Word for word, restate the records that come after this.

■ Dataset excerpts ■
•••

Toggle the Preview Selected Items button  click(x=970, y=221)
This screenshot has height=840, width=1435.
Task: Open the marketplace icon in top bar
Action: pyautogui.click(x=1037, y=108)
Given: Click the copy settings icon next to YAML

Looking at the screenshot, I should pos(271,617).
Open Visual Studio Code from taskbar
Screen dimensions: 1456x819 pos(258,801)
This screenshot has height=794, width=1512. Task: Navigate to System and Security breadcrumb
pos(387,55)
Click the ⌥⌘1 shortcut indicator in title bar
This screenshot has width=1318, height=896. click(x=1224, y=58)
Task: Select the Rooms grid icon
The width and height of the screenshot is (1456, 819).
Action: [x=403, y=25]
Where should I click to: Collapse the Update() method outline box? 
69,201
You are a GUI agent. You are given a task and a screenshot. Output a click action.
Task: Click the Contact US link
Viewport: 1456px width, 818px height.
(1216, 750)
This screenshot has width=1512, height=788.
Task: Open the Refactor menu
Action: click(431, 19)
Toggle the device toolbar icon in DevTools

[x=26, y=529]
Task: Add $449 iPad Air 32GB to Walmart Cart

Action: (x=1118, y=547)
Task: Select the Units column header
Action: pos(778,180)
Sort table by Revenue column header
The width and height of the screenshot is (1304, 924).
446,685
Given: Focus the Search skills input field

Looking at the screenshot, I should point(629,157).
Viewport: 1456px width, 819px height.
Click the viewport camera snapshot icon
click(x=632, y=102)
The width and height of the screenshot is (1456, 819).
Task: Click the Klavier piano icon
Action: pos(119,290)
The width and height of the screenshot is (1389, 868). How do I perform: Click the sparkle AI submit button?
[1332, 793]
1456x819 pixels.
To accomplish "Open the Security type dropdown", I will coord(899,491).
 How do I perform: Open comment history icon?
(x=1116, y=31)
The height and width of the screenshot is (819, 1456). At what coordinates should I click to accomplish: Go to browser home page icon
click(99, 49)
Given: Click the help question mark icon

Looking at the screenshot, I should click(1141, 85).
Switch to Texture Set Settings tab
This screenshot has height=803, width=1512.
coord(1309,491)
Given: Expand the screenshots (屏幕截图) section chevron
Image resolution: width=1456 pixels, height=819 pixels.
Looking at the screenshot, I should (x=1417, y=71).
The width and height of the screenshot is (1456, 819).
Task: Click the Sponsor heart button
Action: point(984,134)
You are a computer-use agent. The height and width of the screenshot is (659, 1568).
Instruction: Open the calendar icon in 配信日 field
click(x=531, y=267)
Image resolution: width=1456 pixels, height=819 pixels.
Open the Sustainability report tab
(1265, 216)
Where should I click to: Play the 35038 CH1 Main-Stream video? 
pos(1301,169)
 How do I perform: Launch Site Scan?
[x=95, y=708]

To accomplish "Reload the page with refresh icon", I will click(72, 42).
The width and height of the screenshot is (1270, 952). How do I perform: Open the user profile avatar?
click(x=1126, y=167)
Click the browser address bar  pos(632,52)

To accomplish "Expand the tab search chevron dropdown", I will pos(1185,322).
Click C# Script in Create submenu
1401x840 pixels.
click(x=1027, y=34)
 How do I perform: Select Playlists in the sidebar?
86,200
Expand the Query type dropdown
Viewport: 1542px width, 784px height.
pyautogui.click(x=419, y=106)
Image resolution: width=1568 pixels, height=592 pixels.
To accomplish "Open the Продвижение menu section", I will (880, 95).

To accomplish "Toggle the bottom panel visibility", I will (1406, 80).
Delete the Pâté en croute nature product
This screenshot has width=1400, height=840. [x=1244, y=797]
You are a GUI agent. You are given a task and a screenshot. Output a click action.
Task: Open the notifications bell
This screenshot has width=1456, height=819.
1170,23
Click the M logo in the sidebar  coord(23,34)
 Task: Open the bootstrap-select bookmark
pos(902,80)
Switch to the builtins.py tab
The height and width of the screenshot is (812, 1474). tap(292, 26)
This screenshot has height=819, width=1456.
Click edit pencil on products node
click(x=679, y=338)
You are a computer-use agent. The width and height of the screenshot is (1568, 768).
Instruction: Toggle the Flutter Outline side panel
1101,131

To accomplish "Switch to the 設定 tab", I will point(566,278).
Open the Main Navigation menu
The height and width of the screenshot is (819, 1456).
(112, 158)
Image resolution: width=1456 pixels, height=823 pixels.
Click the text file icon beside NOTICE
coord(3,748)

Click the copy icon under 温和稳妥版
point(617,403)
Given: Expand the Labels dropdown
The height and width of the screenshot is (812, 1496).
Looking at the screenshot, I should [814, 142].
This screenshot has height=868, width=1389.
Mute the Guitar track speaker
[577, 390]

•••

■ Solution to this task ■
Toggle the Preview Selected Items button  click(x=970, y=221)
This screenshot has height=840, width=1435.
Task: Open the marketplace icon in top bar
Action: pyautogui.click(x=1037, y=108)
Given: Click the copy settings icon next to YAML

Looking at the screenshot, I should pos(271,617).
Open Visual Studio Code from taskbar
Screen dimensions: 1456x819 pos(258,801)
This screenshot has height=794, width=1512. Task: Navigate to System and Security breadcrumb
pos(387,55)
Click the ⌥⌘1 shortcut indicator in title bar
This screenshot has width=1318, height=896. click(x=1224, y=58)
Task: Select the Rooms grid icon
The width and height of the screenshot is (1456, 819).
Action: [x=403, y=25]
Where should I click to: Collapse the Update() method outline box? 
69,201
You are a GUI agent. You are given a task and a screenshot. Output a click action.
Task: Click the Contact US link
Viewport: 1456px width, 818px height.
(1216, 750)
This screenshot has width=1512, height=788.
Task: Open the Refactor menu
Action: click(431, 19)
Toggle the device toolbar icon in DevTools

[x=26, y=529]
Task: Add $449 iPad Air 32GB to Walmart Cart

Action: (x=1118, y=547)
Task: Select the Units column header
Action: pos(778,180)
Sort table by Revenue column header
The width and height of the screenshot is (1304, 924).
446,685
Given: Focus the Search skills input field

Looking at the screenshot, I should point(629,157).
Viewport: 1456px width, 819px height.
Click the viewport camera snapshot icon
click(x=632, y=102)
The width and height of the screenshot is (1456, 819).
Task: Click the Klavier piano icon
Action: pos(119,290)
The width and height of the screenshot is (1389, 868). How do I perform: Click the sparkle AI submit button?
[1332, 793]
1456x819 pixels.
To accomplish "Open the Security type dropdown", I will coord(899,491).
 How do I perform: Open comment history icon?
(x=1116, y=31)
The height and width of the screenshot is (819, 1456). At what coordinates should I click to accomplish: Go to browser home page icon
click(99, 49)
Given: Click the help question mark icon

Looking at the screenshot, I should click(1141, 85).
Switch to Texture Set Settings tab
This screenshot has height=803, width=1512.
coord(1309,491)
Given: Expand the screenshots (屏幕截图) section chevron
Image resolution: width=1456 pixels, height=819 pixels.
Looking at the screenshot, I should (x=1417, y=71).
The width and height of the screenshot is (1456, 819).
Task: Click the Sponsor heart button
Action: point(984,134)
You are a computer-use agent. The height and width of the screenshot is (659, 1568).
Instruction: Open the calendar icon in 配信日 field
click(x=531, y=267)
Image resolution: width=1456 pixels, height=819 pixels.
Open the Sustainability report tab
(1265, 216)
Where should I click to: Play the 35038 CH1 Main-Stream video? 
pos(1301,169)
 How do I perform: Launch Site Scan?
[x=95, y=708]

To accomplish "Reload the page with refresh icon", I will click(72, 42).
The width and height of the screenshot is (1270, 952). How do I perform: Open the user profile avatar?
click(x=1126, y=167)
Click the browser address bar  pos(632,52)

To accomplish "Expand the tab search chevron dropdown", I will pos(1185,322).
Click C# Script in Create submenu
1401x840 pixels.
click(x=1027, y=34)
 How do I perform: Select Playlists in the sidebar?
86,200
Expand the Query type dropdown
Viewport: 1542px width, 784px height.
pyautogui.click(x=419, y=106)
Image resolution: width=1568 pixels, height=592 pixels.
To accomplish "Open the Продвижение menu section", I will (880, 95).

To accomplish "Toggle the bottom panel visibility", I will (1406, 80).
Delete the Pâté en croute nature product
This screenshot has width=1400, height=840. [x=1244, y=797]
You are a GUI agent. You are given a task and a screenshot. Output a click action.
Task: Open the notifications bell
This screenshot has width=1456, height=819.
1170,23
Click the M logo in the sidebar  coord(23,34)
 Task: Open the bootstrap-select bookmark
pos(902,80)
Switch to the builtins.py tab
The height and width of the screenshot is (812, 1474). tap(292, 26)
This screenshot has height=819, width=1456.
Click edit pencil on products node
click(x=679, y=338)
You are a computer-use agent. The width and height of the screenshot is (1568, 768).
Instruction: Toggle the Flutter Outline side panel
1101,131

To accomplish "Switch to the 設定 tab", I will point(566,278).
Open the Main Navigation menu
The height and width of the screenshot is (819, 1456).
(112, 158)
Image resolution: width=1456 pixels, height=823 pixels.
Click the text file icon beside NOTICE
coord(3,748)

Click the copy icon under 温和稳妥版
point(617,403)
Given: Expand the Labels dropdown
The height and width of the screenshot is (812, 1496).
Looking at the screenshot, I should [814, 142].
This screenshot has height=868, width=1389.
Mute the Guitar track speaker
[577, 390]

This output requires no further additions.